We'd reached one of those companionable silences that happen at the end of a long, hard party. Everyone was sunk into the lawn furniture on my postage-stamp-sized rear deck, sucking down the latest of an endless string of Pith's hand-rolled Humboldt County masterpieces and quaffing the remains of the third and final beer run of the night.

Mantami stood up.

"Mister Drew," he inquired, "may I be saying to you all a thing of importance?"

"Knock yourself out."

"A story I am to telling you," he began. "Then I have to you a favor to be asking." He paused to look around.

"Do your dance," Pith told him.

"You will not be believing me," Mantami continued, "but I am saying truly." He looked around at us, as if gathering his courage.

"First you must be understanding," he told us, "that I am not like you."

"Word," Tong chortled. "85 per cent..." He looked to his right. "Like Homes here..."

"Yeah, dude, your Grandma," his friend Blandy replied, mildly.

Tong continued imperturbably, "Can see you not from the 'hood." He looked Mantami up and down, considering. "You ain't no cave boy, neither. One of them 'stan' countries be my guess."

Mantami shook his head.

"I am not coming from any country of your hearing," he said.

"I am not coming from your planet."

"No leg pulls, Homeslice," scoffed Tong. "You buggin', you blunted or you playin'."

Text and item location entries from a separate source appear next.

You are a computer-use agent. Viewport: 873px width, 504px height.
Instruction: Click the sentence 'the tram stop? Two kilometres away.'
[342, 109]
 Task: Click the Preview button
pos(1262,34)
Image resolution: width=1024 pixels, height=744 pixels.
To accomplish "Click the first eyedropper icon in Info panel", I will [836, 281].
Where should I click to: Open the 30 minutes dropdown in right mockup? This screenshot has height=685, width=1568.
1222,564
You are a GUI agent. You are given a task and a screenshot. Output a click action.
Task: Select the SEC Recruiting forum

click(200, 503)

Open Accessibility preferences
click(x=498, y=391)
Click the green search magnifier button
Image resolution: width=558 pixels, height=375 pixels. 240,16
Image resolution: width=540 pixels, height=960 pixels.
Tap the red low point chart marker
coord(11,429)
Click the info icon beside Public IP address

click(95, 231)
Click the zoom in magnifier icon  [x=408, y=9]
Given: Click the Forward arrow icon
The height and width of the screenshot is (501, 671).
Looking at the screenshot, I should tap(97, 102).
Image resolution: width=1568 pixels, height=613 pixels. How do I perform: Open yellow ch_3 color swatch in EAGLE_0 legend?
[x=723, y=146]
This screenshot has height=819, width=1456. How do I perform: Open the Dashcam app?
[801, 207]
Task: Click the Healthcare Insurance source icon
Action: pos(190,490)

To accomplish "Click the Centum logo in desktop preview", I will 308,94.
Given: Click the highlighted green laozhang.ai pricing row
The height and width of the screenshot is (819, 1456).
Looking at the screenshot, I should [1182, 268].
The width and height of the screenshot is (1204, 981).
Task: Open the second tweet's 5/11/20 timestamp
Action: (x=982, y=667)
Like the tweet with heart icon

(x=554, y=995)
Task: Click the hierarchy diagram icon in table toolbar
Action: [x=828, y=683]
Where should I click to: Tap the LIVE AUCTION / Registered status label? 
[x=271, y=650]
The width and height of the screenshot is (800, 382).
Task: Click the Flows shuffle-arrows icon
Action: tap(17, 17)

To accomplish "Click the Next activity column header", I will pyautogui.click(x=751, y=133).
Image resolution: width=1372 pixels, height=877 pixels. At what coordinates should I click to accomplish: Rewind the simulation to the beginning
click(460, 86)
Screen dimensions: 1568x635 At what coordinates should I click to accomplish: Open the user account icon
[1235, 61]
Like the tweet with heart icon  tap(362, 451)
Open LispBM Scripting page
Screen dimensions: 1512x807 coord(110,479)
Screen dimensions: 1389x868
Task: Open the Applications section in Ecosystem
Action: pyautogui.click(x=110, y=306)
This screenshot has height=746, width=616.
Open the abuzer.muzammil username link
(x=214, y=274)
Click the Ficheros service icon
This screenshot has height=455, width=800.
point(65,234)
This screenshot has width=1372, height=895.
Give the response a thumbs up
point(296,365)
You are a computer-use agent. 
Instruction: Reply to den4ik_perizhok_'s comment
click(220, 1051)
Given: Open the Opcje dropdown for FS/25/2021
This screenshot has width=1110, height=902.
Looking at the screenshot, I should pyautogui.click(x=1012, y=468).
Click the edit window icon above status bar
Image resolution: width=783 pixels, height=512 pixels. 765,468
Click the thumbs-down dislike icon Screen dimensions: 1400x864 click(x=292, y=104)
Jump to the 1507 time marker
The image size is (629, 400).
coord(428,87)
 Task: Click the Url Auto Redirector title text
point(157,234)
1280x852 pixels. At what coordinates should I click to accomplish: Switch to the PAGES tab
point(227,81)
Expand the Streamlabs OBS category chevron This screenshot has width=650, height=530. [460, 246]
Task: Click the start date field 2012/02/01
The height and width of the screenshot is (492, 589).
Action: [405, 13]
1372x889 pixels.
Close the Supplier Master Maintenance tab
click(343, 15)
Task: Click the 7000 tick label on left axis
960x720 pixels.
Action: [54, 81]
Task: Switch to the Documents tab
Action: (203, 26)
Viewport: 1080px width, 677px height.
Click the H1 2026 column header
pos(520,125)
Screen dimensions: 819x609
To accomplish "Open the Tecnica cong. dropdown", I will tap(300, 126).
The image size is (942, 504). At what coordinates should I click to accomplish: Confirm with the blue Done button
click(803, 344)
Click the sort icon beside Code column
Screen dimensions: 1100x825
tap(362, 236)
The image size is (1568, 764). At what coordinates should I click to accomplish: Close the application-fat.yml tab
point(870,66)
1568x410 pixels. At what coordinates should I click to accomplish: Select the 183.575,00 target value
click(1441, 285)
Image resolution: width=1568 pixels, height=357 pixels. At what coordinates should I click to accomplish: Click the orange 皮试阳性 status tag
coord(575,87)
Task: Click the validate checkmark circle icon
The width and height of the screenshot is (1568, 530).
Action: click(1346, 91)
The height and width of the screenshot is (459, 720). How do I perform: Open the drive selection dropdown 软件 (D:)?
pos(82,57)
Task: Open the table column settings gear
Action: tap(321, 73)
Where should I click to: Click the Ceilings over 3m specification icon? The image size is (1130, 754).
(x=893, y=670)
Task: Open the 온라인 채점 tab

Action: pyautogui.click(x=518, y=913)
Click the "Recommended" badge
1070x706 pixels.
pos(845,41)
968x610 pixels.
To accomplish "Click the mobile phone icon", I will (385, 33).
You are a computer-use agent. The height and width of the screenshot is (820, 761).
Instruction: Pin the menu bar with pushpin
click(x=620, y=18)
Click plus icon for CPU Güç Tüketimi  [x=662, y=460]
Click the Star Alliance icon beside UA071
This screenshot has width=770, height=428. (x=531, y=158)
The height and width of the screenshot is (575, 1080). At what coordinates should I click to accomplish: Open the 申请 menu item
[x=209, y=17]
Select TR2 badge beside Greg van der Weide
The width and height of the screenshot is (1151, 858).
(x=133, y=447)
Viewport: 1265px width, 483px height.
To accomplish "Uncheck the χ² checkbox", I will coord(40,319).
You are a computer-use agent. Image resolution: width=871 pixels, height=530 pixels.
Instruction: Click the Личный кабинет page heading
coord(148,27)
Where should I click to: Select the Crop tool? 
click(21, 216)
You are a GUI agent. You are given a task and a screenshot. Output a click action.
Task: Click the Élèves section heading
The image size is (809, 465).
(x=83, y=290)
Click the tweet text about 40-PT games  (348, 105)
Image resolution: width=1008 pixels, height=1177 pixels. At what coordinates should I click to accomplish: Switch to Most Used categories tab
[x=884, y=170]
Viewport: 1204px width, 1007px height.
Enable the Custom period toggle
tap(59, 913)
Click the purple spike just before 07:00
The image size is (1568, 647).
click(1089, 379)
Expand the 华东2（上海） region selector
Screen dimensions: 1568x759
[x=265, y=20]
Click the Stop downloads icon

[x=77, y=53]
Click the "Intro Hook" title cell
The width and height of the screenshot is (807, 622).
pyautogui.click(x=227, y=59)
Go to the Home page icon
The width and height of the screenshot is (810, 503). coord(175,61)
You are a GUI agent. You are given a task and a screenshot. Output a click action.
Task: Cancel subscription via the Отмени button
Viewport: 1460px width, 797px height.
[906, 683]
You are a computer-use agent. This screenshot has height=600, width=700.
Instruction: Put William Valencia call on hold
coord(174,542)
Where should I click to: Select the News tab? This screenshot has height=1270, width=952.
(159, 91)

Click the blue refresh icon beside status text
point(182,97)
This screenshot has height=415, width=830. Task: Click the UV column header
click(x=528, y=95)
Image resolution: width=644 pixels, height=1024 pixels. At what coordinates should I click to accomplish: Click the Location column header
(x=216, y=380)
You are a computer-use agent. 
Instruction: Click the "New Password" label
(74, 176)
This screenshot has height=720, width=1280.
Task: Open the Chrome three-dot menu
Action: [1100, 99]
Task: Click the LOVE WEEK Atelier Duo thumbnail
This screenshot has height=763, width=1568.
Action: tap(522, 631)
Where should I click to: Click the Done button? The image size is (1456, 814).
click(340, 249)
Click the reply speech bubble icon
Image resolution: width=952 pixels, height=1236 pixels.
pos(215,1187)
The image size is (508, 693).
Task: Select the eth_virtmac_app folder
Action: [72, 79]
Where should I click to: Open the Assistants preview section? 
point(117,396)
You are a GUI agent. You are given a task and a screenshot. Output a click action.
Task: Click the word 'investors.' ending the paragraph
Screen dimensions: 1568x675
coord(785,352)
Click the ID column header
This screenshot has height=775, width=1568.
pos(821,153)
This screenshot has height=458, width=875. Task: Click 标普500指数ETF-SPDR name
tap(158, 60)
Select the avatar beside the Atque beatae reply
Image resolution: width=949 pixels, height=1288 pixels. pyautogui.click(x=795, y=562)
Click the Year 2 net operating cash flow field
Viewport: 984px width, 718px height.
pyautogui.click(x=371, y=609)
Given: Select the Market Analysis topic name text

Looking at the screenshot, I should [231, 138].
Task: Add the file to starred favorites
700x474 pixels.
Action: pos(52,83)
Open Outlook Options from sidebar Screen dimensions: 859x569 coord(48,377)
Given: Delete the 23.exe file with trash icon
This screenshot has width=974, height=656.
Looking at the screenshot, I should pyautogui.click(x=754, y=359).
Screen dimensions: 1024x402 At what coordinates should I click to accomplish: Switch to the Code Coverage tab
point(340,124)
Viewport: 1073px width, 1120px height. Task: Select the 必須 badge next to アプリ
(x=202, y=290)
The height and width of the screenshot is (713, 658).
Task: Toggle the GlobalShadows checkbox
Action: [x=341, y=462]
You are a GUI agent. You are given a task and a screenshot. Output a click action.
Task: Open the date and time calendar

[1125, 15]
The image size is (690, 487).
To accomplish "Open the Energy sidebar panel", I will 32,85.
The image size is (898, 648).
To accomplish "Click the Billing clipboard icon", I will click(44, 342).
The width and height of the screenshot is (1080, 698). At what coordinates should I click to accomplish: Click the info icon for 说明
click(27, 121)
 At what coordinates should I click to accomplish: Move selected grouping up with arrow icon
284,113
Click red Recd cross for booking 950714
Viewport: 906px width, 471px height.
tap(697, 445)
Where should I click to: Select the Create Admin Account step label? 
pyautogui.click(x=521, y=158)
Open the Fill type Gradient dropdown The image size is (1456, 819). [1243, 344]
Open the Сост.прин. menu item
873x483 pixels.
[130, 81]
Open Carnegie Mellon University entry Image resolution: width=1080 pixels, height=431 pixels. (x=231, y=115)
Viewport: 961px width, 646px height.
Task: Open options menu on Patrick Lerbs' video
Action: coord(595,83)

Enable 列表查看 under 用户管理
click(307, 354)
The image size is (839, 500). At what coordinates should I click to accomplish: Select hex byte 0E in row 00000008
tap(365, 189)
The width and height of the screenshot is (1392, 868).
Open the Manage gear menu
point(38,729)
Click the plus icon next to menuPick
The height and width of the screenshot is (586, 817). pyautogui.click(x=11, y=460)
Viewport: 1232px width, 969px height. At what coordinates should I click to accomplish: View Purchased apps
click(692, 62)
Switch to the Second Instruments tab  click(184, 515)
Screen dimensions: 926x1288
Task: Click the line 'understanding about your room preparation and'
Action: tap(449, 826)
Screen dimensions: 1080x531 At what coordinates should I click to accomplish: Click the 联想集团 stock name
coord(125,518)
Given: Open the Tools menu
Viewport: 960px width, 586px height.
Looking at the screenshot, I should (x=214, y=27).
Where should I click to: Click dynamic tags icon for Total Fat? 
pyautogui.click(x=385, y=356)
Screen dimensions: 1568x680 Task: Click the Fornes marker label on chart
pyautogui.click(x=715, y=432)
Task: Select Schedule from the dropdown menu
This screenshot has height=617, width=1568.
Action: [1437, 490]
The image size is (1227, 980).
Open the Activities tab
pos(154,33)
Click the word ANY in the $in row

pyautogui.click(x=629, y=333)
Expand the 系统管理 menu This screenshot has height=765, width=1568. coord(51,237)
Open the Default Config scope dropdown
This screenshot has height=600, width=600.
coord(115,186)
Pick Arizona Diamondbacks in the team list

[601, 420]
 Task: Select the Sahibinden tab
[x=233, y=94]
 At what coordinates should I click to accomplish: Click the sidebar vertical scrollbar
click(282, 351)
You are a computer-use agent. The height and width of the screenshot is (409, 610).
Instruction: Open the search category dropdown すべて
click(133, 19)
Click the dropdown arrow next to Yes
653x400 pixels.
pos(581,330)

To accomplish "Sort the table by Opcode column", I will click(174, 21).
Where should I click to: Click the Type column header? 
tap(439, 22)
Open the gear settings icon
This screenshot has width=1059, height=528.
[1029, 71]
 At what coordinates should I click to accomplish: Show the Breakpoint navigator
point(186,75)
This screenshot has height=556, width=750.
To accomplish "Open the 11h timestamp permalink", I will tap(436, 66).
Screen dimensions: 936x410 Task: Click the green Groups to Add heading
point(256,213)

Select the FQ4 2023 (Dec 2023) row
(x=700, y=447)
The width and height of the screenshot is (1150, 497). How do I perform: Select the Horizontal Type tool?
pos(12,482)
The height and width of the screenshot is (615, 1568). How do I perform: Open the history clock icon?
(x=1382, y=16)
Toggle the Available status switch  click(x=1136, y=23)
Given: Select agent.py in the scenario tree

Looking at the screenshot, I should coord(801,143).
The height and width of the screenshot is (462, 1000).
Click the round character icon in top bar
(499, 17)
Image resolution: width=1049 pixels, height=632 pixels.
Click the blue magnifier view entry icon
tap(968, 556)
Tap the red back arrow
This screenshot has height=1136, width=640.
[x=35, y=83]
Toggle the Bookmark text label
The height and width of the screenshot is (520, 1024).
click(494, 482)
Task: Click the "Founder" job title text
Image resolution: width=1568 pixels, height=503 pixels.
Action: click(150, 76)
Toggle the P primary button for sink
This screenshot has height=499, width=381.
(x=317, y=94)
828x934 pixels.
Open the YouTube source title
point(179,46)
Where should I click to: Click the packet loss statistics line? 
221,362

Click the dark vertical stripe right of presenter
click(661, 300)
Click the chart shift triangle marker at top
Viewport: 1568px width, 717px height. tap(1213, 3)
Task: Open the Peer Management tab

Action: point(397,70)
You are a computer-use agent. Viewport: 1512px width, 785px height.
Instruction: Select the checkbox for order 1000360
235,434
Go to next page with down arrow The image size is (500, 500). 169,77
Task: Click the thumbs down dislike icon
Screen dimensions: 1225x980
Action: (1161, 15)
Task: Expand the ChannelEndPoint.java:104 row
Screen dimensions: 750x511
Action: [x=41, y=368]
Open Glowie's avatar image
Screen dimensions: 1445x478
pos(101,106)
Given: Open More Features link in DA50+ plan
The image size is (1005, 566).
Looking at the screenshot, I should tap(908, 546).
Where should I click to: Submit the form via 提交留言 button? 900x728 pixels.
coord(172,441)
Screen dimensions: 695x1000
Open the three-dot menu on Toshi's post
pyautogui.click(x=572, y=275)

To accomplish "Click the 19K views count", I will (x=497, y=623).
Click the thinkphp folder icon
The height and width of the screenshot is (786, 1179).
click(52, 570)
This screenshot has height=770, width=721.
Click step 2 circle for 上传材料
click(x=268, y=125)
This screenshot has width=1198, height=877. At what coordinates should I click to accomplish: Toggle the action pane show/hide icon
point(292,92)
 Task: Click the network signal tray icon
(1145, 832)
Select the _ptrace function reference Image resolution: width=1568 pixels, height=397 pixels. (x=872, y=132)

Mantami gave him a wounded-puppy look. "But Mister Tong," he protested, "it is a trueness I am telling you!"

"Ri-i-ight. An' I'm Tony Montana."

"Tony Danza, dude," corrected Blandy.

"Fuck you, peckerwood," Tong replied, conversationally, his gaze still directed at Mantami. "You ain't no space alien, Homey. No way, no how."

"Not from space," Mantami said. "From Methven."

Tong made a rude noise.

"Gimme one reason I should listen to you, fool."

In response, Mantami picked up a gym bag he'd casually tossed in the corner some six hours earlier. He unzipped it and turned it over, spilling a pile of neatly rubber-banded bundles of currency out onto my deck. Twelve bundles in all, with 100 $50 bills in each bundle.

"Is good enough reason?" Mantami asked.